>>>>> On Mon, 19 Apr 2004 15:28:39 -0400, 
>>>>> Lori Napoli <[EMAIL PROTECTED]> said:

> I have a question about Routing Headers (type 0), more specifically what 
> happens when we receive an ICMPv6 msg where the offending packet contained 
> a routing header.  From RFC 3542,  a routing header can contain 127 IPv6 
> next hop addresses.

I first would like to note that the RFC3542 specification is not the
essential part of this discussion.  RFC3542 simply allows the maximum
number based on the protocol specification, and this is rather a
protocol issue.

> Therefore, if a packet specified the maximum number 
> of entries in a routing header, the routing header alone would exceed 1280 
> bytes.   Now, if an intermediate node needed to drop this packet and 
> generate an ICMPv6 msg,  the ICMPv6 msg can only contain as much of the 
> offending packet as will fit within minimum MTU (1280 bytes).  Therefore 
> it is possible for the offending packet within the ICMPv6 msg to not 
> contain the entire routing header.  This ICMPv6 msg will be sent to the 
> original source of the packet, but the source address of the ICMPv6 msg 
> will not be the original destination address of the packet since the 
> destination address in the IPv6 header changes when there is a routing 
> header.  So, how does the originating node correlate this ICMPv6 packet 
> with the correct socket?  Since we can't rely on the entire routing header 
> being present in the offending packet, we can't even rebuild what the 
> original destination would have been.

I think your concern is valid, but this is mostly not specific to
routing headers.  If we want to deliver an ICMPv6 error to a
particular socket(s), the inner packet of the error message should
contain the upper layer header such as a TCP header.  However, we
cannot always guarantee this due to the existence of intermediate
extension headers.  And, this does not only apply to routing headers,
but also to all other kinds of extension headers.
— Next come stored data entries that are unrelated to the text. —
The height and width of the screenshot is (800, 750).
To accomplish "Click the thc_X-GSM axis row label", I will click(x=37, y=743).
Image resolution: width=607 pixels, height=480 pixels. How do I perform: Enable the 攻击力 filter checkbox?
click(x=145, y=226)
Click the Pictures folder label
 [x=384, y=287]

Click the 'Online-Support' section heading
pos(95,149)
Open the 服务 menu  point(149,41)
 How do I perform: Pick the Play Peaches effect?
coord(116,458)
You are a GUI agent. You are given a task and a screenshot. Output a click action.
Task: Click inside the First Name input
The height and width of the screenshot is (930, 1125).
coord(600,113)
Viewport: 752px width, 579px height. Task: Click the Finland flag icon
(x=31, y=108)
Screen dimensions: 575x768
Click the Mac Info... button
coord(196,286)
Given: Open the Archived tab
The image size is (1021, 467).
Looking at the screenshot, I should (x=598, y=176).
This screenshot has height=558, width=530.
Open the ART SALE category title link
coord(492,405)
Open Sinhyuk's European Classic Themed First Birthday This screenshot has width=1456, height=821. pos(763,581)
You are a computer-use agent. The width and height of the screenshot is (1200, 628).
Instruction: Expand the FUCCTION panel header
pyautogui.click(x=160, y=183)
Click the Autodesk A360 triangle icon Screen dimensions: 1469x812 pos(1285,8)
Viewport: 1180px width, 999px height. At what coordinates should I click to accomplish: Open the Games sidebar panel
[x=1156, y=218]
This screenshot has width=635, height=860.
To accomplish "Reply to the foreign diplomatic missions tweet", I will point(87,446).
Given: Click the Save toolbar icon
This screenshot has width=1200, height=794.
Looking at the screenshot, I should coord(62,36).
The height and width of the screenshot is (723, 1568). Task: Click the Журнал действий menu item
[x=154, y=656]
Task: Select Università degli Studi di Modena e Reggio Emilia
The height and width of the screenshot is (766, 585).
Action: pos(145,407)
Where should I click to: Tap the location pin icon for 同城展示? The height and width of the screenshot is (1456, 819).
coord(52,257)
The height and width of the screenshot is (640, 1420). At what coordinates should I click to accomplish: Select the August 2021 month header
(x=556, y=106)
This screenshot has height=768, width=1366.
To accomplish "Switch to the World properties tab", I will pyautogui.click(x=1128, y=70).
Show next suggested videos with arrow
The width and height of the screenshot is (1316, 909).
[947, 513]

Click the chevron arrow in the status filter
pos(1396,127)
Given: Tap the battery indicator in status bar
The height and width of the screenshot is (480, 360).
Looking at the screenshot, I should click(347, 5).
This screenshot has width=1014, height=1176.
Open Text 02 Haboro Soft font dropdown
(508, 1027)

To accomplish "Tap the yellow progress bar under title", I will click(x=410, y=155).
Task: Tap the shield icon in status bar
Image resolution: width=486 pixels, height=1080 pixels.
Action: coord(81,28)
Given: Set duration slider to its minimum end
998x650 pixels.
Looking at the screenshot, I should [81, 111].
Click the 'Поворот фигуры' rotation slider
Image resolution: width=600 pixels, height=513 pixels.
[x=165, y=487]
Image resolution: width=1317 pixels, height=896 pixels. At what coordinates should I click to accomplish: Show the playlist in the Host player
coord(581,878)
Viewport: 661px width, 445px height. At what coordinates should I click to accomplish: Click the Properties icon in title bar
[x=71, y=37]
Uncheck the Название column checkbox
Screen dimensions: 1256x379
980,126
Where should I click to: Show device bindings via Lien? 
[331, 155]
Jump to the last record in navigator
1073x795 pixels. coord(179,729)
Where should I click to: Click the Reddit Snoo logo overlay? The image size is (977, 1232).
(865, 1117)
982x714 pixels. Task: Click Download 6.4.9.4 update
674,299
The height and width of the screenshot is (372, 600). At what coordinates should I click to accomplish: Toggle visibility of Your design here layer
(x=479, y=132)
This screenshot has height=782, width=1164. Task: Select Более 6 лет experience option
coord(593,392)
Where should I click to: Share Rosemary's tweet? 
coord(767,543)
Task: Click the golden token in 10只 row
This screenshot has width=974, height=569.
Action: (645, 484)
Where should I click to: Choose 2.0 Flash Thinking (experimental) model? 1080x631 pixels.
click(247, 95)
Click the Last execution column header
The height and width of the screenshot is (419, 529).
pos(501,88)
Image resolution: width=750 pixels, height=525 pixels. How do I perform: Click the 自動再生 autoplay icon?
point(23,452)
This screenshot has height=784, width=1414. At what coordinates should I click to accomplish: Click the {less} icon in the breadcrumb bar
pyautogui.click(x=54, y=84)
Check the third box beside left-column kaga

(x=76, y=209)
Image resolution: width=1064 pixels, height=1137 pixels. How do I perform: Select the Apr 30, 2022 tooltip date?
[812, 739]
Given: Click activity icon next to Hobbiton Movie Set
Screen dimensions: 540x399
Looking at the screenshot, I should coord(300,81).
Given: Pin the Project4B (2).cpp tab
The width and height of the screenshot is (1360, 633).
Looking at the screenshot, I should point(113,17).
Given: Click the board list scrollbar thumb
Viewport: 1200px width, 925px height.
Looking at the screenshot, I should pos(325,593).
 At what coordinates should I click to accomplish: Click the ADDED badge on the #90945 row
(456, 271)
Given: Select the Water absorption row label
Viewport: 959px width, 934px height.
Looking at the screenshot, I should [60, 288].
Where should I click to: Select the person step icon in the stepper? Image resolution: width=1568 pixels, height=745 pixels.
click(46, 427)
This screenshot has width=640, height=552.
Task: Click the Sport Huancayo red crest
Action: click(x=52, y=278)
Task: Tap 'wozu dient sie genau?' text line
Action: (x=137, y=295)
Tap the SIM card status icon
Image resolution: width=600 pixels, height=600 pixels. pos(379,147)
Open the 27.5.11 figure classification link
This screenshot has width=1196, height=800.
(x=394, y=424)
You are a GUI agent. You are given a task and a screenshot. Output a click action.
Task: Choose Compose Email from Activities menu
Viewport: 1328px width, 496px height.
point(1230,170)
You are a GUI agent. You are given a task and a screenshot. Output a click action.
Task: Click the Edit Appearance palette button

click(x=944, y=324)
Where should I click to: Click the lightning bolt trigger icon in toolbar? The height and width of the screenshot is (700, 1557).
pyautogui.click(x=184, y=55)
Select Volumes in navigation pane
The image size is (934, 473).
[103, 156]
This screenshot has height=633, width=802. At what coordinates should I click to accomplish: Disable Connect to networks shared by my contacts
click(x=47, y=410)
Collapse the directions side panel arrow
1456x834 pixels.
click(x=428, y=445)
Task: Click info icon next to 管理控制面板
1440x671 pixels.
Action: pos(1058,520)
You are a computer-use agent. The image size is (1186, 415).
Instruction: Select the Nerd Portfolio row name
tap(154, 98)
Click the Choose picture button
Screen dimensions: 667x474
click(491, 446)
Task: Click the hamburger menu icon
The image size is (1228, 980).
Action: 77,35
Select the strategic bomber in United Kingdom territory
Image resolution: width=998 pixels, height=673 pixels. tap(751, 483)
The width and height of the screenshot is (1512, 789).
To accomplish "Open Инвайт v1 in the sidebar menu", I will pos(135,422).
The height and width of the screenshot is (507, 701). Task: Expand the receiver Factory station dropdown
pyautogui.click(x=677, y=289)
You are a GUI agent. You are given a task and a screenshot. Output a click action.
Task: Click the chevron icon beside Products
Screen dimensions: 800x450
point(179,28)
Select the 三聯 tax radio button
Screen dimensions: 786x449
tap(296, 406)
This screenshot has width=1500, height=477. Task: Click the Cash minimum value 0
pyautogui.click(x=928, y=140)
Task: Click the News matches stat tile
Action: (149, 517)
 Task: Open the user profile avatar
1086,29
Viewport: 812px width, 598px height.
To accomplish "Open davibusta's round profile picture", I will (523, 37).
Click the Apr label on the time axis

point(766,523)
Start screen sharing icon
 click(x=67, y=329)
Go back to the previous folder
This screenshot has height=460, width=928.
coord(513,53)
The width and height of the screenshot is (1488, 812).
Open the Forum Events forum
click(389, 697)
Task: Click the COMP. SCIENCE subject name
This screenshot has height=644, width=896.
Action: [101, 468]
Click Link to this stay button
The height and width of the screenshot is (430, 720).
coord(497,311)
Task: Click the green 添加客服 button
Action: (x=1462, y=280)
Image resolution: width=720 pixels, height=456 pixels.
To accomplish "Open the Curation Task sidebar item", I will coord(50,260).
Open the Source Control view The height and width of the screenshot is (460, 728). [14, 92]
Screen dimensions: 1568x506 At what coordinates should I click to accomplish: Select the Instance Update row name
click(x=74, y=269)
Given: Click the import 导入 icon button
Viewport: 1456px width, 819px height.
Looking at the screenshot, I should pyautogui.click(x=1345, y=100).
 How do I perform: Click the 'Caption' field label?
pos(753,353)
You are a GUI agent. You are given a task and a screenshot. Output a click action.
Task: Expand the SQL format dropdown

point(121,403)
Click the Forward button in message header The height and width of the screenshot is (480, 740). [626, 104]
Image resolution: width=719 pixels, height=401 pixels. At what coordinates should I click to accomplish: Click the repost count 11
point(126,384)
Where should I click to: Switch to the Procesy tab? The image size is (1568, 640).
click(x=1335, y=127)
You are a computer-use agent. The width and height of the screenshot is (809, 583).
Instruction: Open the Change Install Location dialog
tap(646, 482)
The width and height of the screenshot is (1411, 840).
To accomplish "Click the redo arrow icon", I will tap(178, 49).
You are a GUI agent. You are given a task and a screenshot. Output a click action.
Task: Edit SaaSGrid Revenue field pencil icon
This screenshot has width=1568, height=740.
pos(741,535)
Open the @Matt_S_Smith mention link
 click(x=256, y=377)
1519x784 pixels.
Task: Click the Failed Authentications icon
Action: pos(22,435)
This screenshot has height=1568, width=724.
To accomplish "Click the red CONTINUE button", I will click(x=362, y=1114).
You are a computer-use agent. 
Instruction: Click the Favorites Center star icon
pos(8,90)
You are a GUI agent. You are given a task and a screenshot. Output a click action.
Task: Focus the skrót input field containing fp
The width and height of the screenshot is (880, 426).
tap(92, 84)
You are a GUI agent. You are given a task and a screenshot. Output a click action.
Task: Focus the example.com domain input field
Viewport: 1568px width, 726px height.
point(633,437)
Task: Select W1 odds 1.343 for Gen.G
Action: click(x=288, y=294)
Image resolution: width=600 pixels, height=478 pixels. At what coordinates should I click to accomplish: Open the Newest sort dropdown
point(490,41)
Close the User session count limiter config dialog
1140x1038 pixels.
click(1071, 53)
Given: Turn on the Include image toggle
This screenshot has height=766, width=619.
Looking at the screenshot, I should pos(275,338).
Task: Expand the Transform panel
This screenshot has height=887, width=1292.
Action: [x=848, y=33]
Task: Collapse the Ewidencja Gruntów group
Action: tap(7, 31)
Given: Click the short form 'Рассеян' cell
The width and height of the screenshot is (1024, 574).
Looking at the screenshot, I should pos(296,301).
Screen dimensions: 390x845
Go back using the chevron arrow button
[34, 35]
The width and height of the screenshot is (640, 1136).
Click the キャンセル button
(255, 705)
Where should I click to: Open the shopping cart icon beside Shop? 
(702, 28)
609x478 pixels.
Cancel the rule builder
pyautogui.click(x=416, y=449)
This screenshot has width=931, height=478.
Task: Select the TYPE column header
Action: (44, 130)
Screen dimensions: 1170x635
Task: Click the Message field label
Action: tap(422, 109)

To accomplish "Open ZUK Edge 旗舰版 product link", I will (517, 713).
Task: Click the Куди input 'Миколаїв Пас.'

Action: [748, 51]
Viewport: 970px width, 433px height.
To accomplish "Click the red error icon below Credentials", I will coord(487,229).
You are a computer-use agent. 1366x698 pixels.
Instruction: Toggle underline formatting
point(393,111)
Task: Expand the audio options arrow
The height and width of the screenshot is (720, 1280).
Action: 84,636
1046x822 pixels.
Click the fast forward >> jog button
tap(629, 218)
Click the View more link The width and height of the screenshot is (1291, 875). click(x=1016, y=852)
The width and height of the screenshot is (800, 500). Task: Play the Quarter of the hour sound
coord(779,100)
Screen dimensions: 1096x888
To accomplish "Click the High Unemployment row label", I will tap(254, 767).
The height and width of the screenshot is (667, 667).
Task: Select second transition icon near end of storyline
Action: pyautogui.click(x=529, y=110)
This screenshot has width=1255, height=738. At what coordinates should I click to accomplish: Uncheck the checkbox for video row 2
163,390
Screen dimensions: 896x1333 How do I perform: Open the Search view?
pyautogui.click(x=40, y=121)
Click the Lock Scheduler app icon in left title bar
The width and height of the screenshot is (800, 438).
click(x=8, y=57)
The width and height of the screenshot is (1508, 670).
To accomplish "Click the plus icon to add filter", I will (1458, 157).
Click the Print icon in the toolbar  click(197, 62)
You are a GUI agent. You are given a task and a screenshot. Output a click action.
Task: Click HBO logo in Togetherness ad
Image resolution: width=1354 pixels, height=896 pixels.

But I don't think this issue requires an update on the spec.  After
all, ICMPv6 error messages basically only work in a best-effort
manner.

The only problematic case, as far as I can see, would be ICMPv6 too
big messages for path MTU discovery.  In this case, however, we can
still update the MTU information gradually; we first update the MTU
information to the intermediate destination stored in the destination
address field of the inner IPv6 packet.  Then succeeding packets will
go farther.  And, eventually, we can at least reach at the
intermediate destination without seeing an ICMPv6 too big error.  Then
the IPv6 destination address will be updated to the next intermediate
destination (which might be the final one), and we can still reach
there by the similar steps.

> My second question is that for IPv6, the Type 0 Routing header can contain 
> 127 addresses.  This routing header is considered non-fragmentable.  If 
> your interface is Ethernet with a standard 1492 MTU, this packet cannot be 
> sent on that interface since the routing header alone would exceed 1492. 
> It seems inconsistent to me to allow such a large non-fragmentable header. 
 
This is also true, but this is not specific to routing headers
either.  And, again, I don't see this is a bug of protocol
specification to be fixed.  First, this would still work for links
with a larger link MTU.  Secondly, at least IMO, it is not unfair to
say it's the sender's responsibility to keep the unfragmentable part
not exceeding the path MTU (if not, the sender can detect the error,
at least theoretically).

                                        JINMEI, Tatuya
                                        Communication Platform Lab.
                                        Corporate R&D Center, Toshiba Corp.